Alexandres (Smyrnum Olusatrum L.)

flora silvestre portuguesa

Espécie: Smyrnum Olusatrum L.
Divisão: Magnoliophytas
Classe: Magnoliopsidas
Ordem: Apiales
Família: Apiáceas (umbelíferas)
Sinonímia: Não encontrada.
Nome comum: Alexandres, cegude, salsa-de-burro, aipo-de-burro.
English name: Alexanders.

À sombra dos pinheiros-de-alepo, nos bosques que crescem perto do mar, uma vegetação perfumada adensa-se na semi-obscuridade. No ar pairam fragrâncias melosas que facilmente confundimos com o aroma dos crisântemos e das camomilas. São os alexandres, doces e calmos, que abrem as suas umbelas aos parcos raios de luz que as ramagens deixam escapar.

Identificação: Umbelífera bienal que atinge aproximadamente um metro e meio de altura. Apresenta folhas pinatissectas, com segmentos ovado-romboides, muito recortadas com segmentos dentados que culminam num segmento mais largo e de maior dimensão. As flores esverdeadas, pentâmeras e actinomórficas, organizam-se em umbelas de 7-12 raios. O seu aroma é agradável.

Tipo Fisionómico: Terófito.

Distribuição: Nativa do Mediterrâneo, encontra-se igualmente na Irlanda.

Habitat:  Frequenta as matas, os ruderais, as valas e margens de caminhos e de rios.

Floração: Março/Junho.

Princípios activos: Isofuranodiene e muito rica em vitamina C. As sementes apresentam um óleo essencial rico em cuminol, que lhe dá um característico aroma a cominhos.

Propriedades: Digestiva, diurética, antiescorbútica, aperitiva, emenagoga, anti-espasmódica, anti-depressiva, comestível. Os frutos são carminativos e estomáquicos.

Partes usadas: Raiz, folhas e flores frescas e sementes (pseudo-frutos).

Usos: Vegetal caído em esquecimento, as suas folhas cruas ou cozidas e a sua raiz, cozida ou ralada, eram usadas em saladas e guisados.

Curiosidades: O consumo desta planta foi popular no tempo de Alexandre Magno e, sendo endémica no Médio Oriente, Grécia e Macedónia, é provável que o seu mais famoso nome comum «alexandres» resulte desta tradição entretanto esquecida.
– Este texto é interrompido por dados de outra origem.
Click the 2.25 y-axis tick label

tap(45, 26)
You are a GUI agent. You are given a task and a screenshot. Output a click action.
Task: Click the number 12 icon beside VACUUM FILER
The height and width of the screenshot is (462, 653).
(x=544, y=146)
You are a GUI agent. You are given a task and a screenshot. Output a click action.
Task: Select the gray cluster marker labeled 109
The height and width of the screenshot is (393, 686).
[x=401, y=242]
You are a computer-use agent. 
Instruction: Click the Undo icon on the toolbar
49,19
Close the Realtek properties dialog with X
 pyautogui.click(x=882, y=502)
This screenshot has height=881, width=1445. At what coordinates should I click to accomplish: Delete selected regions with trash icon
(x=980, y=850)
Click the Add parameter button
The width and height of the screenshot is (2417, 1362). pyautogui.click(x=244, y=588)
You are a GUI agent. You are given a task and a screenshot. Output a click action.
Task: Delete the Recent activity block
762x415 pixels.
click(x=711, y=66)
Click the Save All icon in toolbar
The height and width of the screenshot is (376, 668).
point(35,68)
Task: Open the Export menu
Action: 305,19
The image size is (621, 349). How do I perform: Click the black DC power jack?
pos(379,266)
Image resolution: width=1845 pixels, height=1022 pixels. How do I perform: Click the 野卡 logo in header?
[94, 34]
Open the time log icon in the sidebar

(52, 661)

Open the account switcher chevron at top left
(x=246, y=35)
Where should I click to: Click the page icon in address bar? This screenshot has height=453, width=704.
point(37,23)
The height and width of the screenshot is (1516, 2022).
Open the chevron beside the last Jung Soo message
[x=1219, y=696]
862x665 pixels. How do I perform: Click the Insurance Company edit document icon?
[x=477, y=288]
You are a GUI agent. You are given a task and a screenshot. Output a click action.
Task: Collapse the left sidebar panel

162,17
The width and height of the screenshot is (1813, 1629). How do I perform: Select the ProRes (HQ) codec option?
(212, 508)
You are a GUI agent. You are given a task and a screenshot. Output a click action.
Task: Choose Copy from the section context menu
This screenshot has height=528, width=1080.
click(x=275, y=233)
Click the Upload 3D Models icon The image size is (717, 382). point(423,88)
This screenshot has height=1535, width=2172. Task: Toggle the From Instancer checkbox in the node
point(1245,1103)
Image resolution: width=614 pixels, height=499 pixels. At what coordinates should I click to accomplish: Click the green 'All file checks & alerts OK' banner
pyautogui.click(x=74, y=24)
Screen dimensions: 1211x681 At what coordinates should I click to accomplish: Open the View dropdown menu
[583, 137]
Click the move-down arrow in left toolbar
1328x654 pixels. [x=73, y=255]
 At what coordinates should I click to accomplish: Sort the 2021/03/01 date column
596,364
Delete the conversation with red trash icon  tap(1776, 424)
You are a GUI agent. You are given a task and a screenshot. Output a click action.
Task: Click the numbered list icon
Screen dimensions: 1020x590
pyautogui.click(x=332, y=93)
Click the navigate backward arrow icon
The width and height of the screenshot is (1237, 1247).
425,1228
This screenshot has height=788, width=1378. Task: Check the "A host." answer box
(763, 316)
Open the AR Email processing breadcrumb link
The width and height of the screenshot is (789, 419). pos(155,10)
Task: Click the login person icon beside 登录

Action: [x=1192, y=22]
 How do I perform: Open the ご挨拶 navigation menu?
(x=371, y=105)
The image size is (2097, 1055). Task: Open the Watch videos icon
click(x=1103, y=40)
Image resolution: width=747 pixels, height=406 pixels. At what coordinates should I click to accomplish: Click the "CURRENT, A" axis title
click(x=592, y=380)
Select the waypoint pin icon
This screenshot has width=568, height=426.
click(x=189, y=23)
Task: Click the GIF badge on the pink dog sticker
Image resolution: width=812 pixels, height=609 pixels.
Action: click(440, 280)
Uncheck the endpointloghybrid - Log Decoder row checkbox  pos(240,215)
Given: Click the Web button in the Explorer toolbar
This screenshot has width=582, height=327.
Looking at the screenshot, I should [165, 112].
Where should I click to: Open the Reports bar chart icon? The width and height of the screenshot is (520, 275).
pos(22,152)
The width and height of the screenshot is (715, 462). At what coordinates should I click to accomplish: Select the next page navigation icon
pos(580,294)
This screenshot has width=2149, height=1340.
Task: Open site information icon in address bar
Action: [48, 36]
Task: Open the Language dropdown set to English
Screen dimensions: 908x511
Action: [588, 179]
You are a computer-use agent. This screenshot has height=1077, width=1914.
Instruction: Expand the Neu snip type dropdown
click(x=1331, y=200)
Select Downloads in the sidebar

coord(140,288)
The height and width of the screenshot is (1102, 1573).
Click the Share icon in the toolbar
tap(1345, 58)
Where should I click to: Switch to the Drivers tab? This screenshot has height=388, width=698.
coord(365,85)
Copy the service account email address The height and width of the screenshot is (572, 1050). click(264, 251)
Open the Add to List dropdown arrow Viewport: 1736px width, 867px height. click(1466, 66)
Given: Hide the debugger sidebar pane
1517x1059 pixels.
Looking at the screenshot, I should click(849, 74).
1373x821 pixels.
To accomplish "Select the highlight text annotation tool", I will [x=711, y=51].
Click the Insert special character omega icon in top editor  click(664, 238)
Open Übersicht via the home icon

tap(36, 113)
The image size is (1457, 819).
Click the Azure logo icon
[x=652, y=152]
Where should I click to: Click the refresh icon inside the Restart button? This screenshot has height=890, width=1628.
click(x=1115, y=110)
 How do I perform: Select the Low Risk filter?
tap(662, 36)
Os Gregos chamaram-lhes hipposelinon, «salsa-de-cavalo». Os povos islâmicos da época califal ibérica designavam-nos por karats barri, «aipo».

Theophrastus (sec. IV a.C.) e Dioscórides (I d.C.) referem-nos como erva comestível. Dioscórides, em particular, fala sobre as propriedades das sementes como emenagogas e aconselhava macerá-las em vinho para este efeito.

As folhas possuem um aroma muito semelhante ao da mirra, daí o seu nome «Smyrnum». Columela (I d.C.) apelidou-os de «mirra dos Aqueus», que os usavam em rituais fúnebres, e deles deixou-nos  uma interessante receita que inclui passas, cebola, trigo torrado, hortelã e mel. O adjectivo «olusatrum» exprime o valor gastronómico desta umbelífera como «vegetal escuro».

Durante toda a Idade Média e sobretudo no Império Carolíngio, os alexandres surgem como um cultivar gastronomicamente muito atractivo.

O cuminol presente nas suas sementes tem interesse para a indústria perfumeira.